-- THE RECORDS follows --

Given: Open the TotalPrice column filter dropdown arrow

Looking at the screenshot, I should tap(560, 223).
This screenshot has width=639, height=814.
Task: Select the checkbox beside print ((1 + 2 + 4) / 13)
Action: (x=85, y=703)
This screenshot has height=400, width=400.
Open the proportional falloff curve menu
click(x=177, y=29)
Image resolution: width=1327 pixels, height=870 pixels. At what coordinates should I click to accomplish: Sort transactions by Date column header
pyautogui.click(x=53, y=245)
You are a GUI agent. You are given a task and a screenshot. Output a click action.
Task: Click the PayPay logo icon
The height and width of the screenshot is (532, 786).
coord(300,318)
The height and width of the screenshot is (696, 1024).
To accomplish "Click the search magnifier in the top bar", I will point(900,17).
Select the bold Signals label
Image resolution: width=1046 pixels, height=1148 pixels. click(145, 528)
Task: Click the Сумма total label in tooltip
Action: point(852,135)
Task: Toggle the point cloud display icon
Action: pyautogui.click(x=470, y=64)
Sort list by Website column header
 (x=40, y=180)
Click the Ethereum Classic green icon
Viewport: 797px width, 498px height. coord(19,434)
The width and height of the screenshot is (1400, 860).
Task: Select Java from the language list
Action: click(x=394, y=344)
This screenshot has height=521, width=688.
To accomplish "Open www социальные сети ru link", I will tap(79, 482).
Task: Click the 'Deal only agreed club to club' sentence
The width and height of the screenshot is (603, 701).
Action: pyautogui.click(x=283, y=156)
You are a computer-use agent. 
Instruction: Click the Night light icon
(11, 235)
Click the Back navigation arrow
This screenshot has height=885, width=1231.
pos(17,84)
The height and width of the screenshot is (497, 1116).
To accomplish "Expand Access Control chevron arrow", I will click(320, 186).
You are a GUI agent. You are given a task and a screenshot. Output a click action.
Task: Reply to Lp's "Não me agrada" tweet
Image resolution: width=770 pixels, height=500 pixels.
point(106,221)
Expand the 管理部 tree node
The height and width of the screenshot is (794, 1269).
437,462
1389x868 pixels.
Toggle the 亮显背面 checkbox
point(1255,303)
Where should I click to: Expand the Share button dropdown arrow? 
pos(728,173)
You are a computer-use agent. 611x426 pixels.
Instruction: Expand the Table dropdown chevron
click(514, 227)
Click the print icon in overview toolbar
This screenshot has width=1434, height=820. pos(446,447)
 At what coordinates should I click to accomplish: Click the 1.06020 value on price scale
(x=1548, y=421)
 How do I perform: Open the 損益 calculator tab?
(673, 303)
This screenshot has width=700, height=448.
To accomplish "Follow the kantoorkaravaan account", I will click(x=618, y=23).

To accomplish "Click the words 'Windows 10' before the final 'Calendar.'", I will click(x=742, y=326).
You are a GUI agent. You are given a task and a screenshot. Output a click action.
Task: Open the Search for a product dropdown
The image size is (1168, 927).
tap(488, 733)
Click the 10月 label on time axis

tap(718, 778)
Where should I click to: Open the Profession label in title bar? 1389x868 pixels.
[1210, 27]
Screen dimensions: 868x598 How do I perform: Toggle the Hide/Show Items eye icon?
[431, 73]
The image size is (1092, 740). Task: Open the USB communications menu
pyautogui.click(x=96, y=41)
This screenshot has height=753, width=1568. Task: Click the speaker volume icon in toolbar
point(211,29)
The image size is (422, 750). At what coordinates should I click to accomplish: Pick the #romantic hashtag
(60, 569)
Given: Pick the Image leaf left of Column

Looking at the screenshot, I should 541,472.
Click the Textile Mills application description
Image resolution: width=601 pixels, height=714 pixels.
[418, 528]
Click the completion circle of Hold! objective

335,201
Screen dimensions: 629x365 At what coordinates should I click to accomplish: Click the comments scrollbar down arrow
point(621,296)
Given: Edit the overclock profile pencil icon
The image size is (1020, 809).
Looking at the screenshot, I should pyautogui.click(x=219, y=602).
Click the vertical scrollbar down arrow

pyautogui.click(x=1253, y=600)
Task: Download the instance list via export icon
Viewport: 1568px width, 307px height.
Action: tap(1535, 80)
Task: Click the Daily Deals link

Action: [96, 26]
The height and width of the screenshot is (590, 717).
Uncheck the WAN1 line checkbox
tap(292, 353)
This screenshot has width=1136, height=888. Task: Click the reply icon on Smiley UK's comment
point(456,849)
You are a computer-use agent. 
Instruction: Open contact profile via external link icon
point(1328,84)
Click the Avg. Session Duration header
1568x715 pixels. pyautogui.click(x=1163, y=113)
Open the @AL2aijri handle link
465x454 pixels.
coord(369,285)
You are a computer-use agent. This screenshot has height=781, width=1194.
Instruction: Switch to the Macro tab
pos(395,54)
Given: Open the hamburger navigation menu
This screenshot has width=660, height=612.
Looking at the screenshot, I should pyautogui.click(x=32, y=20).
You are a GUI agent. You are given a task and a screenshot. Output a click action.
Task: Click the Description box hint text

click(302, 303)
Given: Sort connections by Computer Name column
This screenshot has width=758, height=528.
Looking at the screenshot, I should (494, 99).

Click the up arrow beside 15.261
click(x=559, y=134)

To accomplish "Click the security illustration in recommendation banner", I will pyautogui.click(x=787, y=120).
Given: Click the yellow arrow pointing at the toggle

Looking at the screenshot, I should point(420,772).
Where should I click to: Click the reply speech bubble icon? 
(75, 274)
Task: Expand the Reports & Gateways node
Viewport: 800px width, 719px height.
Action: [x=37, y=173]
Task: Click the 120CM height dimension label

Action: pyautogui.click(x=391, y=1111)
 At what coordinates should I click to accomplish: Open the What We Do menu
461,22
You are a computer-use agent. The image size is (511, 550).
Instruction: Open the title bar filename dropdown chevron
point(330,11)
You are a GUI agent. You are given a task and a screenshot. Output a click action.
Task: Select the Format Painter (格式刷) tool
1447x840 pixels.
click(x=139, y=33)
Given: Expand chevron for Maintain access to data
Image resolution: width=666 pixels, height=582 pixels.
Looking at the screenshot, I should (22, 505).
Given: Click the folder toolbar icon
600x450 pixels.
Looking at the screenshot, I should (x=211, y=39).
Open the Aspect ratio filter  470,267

-- THE RECORDS concluded --

WORK TO BE COMPLETED:
A verbatim restatement of all the entries above is required.

REPLY TO THE EXERCISE:
Given: Open the TotalPrice column filter dropdown arrow

Looking at the screenshot, I should tap(560, 223).
This screenshot has width=639, height=814.
Task: Select the checkbox beside print ((1 + 2 + 4) / 13)
Action: (x=85, y=703)
This screenshot has height=400, width=400.
Open the proportional falloff curve menu
click(x=177, y=29)
Image resolution: width=1327 pixels, height=870 pixels. At what coordinates should I click to accomplish: Sort transactions by Date column header
pyautogui.click(x=53, y=245)
You are a GUI agent. You are given a task and a screenshot. Output a click action.
Task: Click the PayPay logo icon
The height and width of the screenshot is (532, 786).
coord(300,318)
The height and width of the screenshot is (696, 1024).
To accomplish "Click the search magnifier in the top bar", I will point(900,17).
Select the bold Signals label
Image resolution: width=1046 pixels, height=1148 pixels. click(145, 528)
Task: Click the Сумма total label in tooltip
Action: point(852,135)
Task: Toggle the point cloud display icon
Action: pyautogui.click(x=470, y=64)
Sort list by Website column header
 (x=40, y=180)
Click the Ethereum Classic green icon
Viewport: 797px width, 498px height. coord(19,434)
The width and height of the screenshot is (1400, 860).
Task: Select Java from the language list
Action: click(x=394, y=344)
This screenshot has height=521, width=688.
To accomplish "Open www социальные сети ru link", I will tap(79, 482).
Task: Click the 'Deal only agreed club to club' sentence
The width and height of the screenshot is (603, 701).
Action: pyautogui.click(x=283, y=156)
You are a computer-use agent. 
Instruction: Click the Night light icon
(11, 235)
Click the Back navigation arrow
This screenshot has height=885, width=1231.
pos(17,84)
The height and width of the screenshot is (497, 1116).
To accomplish "Expand Access Control chevron arrow", I will click(320, 186).
You are a GUI agent. You are given a task and a screenshot. Output a click action.
Task: Reply to Lp's "Não me agrada" tweet
Image resolution: width=770 pixels, height=500 pixels.
point(106,221)
Expand the 管理部 tree node
The height and width of the screenshot is (794, 1269).
437,462
1389x868 pixels.
Toggle the 亮显背面 checkbox
point(1255,303)
Where should I click to: Expand the Share button dropdown arrow? 
pos(728,173)
You are a computer-use agent. 611x426 pixels.
Instruction: Expand the Table dropdown chevron
click(514, 227)
Click the print icon in overview toolbar
This screenshot has width=1434, height=820. pos(446,447)
 At what coordinates should I click to accomplish: Click the 1.06020 value on price scale
(x=1548, y=421)
 How do I perform: Open the 損益 calculator tab?
(673, 303)
This screenshot has width=700, height=448.
To accomplish "Follow the kantoorkaravaan account", I will click(x=618, y=23).

To accomplish "Click the words 'Windows 10' before the final 'Calendar.'", I will click(x=742, y=326).
You are a GUI agent. You are given a task and a screenshot. Output a click action.
Task: Open the Search for a product dropdown
The image size is (1168, 927).
tap(488, 733)
Click the 10月 label on time axis

tap(718, 778)
Where should I click to: Open the Profession label in title bar? 1389x868 pixels.
[1210, 27]
Screen dimensions: 868x598 How do I perform: Toggle the Hide/Show Items eye icon?
[431, 73]
The image size is (1092, 740). Task: Open the USB communications menu
pyautogui.click(x=96, y=41)
This screenshot has height=753, width=1568. Task: Click the speaker volume icon in toolbar
point(211,29)
The image size is (422, 750). At what coordinates should I click to accomplish: Pick the #romantic hashtag
(60, 569)
Given: Pick the Image leaf left of Column

Looking at the screenshot, I should 541,472.
Click the Textile Mills application description
Image resolution: width=601 pixels, height=714 pixels.
[418, 528]
Click the completion circle of Hold! objective

335,201
Screen dimensions: 629x365 At what coordinates should I click to accomplish: Click the comments scrollbar down arrow
point(621,296)
Given: Edit the overclock profile pencil icon
The image size is (1020, 809).
Looking at the screenshot, I should pyautogui.click(x=219, y=602).
Click the vertical scrollbar down arrow

pyautogui.click(x=1253, y=600)
Task: Download the instance list via export icon
Viewport: 1568px width, 307px height.
Action: tap(1535, 80)
Task: Click the Daily Deals link

Action: [96, 26]
The height and width of the screenshot is (590, 717).
Uncheck the WAN1 line checkbox
tap(292, 353)
This screenshot has width=1136, height=888. Task: Click the reply icon on Smiley UK's comment
point(456,849)
You are a computer-use agent. 
Instruction: Open contact profile via external link icon
point(1328,84)
Click the Avg. Session Duration header
1568x715 pixels. pyautogui.click(x=1163, y=113)
Open the @AL2aijri handle link
465x454 pixels.
coord(369,285)
You are a computer-use agent. This screenshot has height=781, width=1194.
Instruction: Switch to the Macro tab
pos(395,54)
Given: Open the hamburger navigation menu
This screenshot has width=660, height=612.
Looking at the screenshot, I should pyautogui.click(x=32, y=20).
You are a GUI agent. You are given a task and a screenshot. Output a click action.
Task: Click the Description box hint text

click(302, 303)
Given: Sort connections by Computer Name column
This screenshot has width=758, height=528.
Looking at the screenshot, I should (494, 99).

Click the up arrow beside 15.261
click(x=559, y=134)

To accomplish "Click the security illustration in recommendation banner", I will pyautogui.click(x=787, y=120).
Given: Click the yellow arrow pointing at the toggle

Looking at the screenshot, I should point(420,772).
Where should I click to: Click the reply speech bubble icon? 
(75, 274)
Task: Expand the Reports & Gateways node
Viewport: 800px width, 719px height.
Action: [x=37, y=173]
Task: Click the 120CM height dimension label

Action: pyautogui.click(x=391, y=1111)
 At what coordinates should I click to accomplish: Open the What We Do menu
461,22
You are a computer-use agent. The image size is (511, 550).
Instruction: Open the title bar filename dropdown chevron
point(330,11)
You are a GUI agent. You are given a task and a screenshot. Output a click action.
Task: Select the Format Painter (格式刷) tool
1447x840 pixels.
click(x=139, y=33)
Given: Expand chevron for Maintain access to data
Image resolution: width=666 pixels, height=582 pixels.
Looking at the screenshot, I should (22, 505).
Given: Click the folder toolbar icon
600x450 pixels.
Looking at the screenshot, I should (x=211, y=39).
Open the Aspect ratio filter  470,267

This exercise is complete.